I’m very nausea-averse. I’m not emetophobic; I just find nausea very distressing. There were a couple of medications I tried over the last year that I quickly ixnayed because I couldn’t handle the nausea. There would have to be some major pros for me to accept nausea as an ongoing side effect. The effects that make for an automatic ixnay aren’t going to be the same for everyone, and what I might be prepared to tolerate, someone else might find totally unacceptable. And on a side note, is Pig Latin (as in ixnay) something that’s still out there in the world?
Conspicuous side effects
Some side effects are noticeable by others, which can be awkward. People may comment on weight gain, since we live in a society where people feel entitled to do that.
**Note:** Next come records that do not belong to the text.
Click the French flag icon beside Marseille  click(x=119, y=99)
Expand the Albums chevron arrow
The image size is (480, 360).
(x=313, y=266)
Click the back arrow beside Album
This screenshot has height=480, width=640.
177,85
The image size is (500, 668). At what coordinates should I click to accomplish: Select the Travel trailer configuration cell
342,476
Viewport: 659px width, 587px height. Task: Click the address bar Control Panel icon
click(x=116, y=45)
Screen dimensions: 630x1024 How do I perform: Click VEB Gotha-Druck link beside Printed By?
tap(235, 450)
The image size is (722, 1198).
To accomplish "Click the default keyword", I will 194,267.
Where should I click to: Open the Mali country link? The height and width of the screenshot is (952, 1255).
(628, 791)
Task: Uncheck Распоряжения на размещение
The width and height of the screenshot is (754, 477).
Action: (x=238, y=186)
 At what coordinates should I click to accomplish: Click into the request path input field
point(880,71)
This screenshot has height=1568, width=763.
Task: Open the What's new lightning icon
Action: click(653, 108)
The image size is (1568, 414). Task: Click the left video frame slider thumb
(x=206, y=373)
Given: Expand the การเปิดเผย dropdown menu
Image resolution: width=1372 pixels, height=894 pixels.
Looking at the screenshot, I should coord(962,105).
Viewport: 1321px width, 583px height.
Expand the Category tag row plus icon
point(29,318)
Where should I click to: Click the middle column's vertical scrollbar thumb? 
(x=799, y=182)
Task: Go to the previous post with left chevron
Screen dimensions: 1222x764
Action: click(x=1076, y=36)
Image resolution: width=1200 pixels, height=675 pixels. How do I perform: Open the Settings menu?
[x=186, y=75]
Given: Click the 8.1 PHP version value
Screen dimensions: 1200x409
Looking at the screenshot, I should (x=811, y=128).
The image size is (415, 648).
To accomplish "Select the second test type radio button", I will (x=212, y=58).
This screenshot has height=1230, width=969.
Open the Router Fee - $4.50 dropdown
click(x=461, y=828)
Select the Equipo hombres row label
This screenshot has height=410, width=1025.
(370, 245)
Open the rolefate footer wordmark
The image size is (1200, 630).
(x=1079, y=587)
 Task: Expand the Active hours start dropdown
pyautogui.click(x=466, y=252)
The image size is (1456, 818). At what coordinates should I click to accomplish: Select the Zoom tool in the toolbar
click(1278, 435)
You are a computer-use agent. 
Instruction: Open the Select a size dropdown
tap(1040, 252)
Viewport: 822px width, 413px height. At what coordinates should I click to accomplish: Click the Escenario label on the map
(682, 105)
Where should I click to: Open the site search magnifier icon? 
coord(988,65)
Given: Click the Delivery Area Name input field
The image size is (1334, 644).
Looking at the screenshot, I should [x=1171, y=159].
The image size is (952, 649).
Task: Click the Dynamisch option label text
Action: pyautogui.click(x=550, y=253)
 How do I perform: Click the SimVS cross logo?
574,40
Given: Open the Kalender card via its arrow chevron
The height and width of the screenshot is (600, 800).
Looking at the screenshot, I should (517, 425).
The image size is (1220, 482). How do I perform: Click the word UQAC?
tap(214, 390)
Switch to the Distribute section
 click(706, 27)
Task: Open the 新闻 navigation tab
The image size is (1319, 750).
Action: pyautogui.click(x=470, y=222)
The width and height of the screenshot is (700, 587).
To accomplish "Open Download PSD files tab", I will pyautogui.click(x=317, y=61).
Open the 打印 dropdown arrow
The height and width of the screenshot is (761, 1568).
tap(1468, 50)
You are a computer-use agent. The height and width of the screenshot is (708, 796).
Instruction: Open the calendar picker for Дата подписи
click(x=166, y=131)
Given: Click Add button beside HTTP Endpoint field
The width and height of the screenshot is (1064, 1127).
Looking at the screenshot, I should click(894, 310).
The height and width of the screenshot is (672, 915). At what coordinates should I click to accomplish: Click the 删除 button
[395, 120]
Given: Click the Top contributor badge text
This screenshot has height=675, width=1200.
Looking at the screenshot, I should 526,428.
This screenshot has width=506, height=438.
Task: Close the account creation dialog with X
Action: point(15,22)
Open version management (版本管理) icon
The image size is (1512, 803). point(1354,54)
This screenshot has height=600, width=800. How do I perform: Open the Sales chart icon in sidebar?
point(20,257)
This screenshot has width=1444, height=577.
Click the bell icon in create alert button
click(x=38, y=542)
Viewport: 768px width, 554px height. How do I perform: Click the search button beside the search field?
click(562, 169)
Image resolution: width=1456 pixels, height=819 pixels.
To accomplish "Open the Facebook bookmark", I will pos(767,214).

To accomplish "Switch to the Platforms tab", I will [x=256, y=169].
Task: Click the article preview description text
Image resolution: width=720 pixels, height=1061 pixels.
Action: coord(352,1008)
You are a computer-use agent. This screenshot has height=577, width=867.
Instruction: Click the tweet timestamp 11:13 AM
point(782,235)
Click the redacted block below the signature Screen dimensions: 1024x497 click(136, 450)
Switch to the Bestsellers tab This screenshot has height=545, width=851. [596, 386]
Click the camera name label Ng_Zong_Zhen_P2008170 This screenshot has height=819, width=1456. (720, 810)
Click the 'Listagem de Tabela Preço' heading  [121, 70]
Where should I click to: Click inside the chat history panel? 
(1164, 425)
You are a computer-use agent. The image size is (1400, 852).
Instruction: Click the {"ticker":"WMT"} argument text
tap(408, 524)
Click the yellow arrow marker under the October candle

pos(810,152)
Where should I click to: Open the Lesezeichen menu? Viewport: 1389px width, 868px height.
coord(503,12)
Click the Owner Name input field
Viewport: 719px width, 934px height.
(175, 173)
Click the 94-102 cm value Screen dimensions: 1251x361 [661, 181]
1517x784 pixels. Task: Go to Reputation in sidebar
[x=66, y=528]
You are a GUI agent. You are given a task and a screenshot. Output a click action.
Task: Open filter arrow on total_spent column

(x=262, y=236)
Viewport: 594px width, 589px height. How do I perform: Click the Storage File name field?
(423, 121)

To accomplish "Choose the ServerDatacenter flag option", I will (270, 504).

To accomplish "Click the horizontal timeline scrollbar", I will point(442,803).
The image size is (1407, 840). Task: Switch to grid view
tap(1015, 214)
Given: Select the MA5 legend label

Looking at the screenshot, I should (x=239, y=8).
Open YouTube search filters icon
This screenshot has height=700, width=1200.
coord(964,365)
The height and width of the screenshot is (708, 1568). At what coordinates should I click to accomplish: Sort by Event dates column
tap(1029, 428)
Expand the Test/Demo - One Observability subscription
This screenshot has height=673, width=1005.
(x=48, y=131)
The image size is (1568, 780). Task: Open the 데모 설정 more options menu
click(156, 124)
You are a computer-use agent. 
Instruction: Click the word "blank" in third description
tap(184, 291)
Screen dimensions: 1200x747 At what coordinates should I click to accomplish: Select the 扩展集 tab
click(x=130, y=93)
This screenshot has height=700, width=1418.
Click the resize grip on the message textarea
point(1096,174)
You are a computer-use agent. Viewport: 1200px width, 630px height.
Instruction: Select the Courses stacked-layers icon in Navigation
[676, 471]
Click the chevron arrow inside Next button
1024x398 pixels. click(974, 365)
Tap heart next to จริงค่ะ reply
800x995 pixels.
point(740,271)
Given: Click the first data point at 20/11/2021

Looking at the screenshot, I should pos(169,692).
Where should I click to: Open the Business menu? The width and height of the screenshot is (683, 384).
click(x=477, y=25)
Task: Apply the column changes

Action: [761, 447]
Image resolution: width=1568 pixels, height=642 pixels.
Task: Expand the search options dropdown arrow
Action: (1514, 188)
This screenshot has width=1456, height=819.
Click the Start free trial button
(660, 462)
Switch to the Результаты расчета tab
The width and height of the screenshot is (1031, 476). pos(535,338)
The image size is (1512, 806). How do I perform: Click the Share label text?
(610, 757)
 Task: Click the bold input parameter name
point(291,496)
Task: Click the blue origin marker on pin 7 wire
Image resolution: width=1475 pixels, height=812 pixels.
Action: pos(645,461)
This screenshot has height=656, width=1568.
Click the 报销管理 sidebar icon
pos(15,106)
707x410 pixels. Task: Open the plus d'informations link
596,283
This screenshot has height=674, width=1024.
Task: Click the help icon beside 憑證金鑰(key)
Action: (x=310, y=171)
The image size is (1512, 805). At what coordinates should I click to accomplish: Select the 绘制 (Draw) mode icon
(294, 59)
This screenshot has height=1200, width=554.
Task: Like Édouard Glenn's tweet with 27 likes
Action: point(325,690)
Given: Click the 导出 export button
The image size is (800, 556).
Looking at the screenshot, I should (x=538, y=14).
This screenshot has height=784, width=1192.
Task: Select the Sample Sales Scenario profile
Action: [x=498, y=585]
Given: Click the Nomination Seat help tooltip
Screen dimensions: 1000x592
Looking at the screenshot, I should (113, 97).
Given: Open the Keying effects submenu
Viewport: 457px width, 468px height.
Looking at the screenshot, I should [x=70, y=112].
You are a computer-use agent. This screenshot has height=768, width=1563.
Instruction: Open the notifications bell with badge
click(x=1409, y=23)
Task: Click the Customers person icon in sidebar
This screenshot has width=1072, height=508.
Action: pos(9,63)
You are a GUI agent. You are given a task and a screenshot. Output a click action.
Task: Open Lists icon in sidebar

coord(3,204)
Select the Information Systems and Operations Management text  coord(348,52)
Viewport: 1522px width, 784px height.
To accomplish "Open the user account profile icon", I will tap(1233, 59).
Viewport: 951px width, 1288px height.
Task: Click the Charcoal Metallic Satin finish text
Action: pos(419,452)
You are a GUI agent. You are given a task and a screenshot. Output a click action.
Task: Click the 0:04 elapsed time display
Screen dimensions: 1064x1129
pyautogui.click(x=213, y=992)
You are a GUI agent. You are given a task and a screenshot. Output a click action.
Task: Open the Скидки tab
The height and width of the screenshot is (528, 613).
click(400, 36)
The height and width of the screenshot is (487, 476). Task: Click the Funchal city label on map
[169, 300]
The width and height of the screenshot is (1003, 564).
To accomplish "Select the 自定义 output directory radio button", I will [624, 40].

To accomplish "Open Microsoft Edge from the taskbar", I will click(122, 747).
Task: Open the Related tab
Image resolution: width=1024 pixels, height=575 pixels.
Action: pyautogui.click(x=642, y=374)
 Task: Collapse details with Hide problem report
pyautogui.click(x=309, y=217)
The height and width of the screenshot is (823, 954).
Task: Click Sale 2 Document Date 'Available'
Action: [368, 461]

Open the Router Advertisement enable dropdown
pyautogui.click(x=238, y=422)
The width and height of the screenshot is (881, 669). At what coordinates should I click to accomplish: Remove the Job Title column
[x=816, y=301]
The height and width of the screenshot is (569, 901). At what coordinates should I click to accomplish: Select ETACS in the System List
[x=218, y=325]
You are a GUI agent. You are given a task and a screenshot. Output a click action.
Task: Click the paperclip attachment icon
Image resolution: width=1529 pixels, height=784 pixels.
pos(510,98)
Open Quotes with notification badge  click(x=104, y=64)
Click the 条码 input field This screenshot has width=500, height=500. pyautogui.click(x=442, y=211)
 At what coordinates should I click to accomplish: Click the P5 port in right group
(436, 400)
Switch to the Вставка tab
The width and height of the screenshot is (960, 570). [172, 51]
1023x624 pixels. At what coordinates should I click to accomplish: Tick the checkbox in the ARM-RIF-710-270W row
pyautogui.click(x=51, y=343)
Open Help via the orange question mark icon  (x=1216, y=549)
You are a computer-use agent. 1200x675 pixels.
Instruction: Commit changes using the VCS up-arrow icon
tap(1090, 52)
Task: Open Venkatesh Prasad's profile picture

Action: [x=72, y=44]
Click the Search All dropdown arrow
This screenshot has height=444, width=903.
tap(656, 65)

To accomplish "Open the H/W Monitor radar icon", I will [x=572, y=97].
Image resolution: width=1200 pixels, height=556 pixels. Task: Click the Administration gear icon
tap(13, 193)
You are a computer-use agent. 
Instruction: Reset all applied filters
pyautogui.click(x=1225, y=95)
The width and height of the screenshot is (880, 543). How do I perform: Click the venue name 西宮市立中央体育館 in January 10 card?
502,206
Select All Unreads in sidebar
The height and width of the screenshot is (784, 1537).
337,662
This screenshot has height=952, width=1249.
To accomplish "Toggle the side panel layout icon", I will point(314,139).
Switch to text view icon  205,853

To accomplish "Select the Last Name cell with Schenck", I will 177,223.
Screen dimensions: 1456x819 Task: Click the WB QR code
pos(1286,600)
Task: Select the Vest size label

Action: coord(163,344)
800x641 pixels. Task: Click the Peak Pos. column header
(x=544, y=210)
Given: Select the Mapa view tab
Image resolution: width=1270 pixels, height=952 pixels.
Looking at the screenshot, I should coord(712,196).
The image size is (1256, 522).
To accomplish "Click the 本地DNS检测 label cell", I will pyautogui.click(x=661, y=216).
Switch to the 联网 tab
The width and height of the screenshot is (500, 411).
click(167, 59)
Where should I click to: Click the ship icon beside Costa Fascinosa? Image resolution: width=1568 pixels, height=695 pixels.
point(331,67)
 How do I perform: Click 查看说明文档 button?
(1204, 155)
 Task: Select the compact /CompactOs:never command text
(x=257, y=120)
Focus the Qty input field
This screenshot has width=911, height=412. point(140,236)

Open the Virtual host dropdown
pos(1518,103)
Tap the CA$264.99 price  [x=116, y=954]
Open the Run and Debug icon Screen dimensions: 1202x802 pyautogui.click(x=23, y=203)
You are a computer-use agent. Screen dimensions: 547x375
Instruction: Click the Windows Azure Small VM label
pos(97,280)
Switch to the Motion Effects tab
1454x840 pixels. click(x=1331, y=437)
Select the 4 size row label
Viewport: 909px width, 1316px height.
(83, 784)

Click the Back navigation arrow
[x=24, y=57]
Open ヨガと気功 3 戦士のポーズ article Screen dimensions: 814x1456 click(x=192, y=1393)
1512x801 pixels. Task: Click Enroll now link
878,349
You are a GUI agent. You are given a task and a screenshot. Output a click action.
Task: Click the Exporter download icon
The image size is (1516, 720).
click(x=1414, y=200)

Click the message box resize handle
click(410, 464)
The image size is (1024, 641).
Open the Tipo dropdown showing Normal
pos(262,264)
The proportions of my psych med weight have shifted around over time, but one particular summer, multiple different people asked about my non-existent pregnancy. I’m of the opinion that you should never ask a woman about being pregnant unless it looks like she’ll probably give birth tomorrow. When others commented on my “pregnancy”, I felt like I had totally lost control over my body. I felt really offended, less because of the very real psych med baby I was carrying around and more because others felt they had the right to talk about my body.
My tremor is worse with intentional movement than at rest, and people often notice this when I am paying for things in shops. Clerks may come out with a condescending “take your time” or a concerned “are you ok?” If I’m at a coffeeshop and carrying a wobbly mug to my seat, this will sometimes elicit comments. I’m not sure why it’s anyone’s business, but it makes me feel very conspicuous.
I strongly believe that if people are experiencing side effects that they aren’t willing to tolerate, prescribers should be willing to do some (or a lot of) trial and error to see if an alternative can be found where the pros clearly outweigh the cons. There are quite a few options, and there can be be variability in side effects even within the same medication class.
I think sometimes prescribers fall into the trap of thinking that a medication is a good choice because it works in terms of what’s easier for them. And of course, they’re the prescriber and they know best 🙄. Not good enough. Each of us deserves to be on the most effective medication regimen possible with the lowest side effect burden possible.
What’s your experience been with side effects? Has the balance of pros and cons been difficult to establish?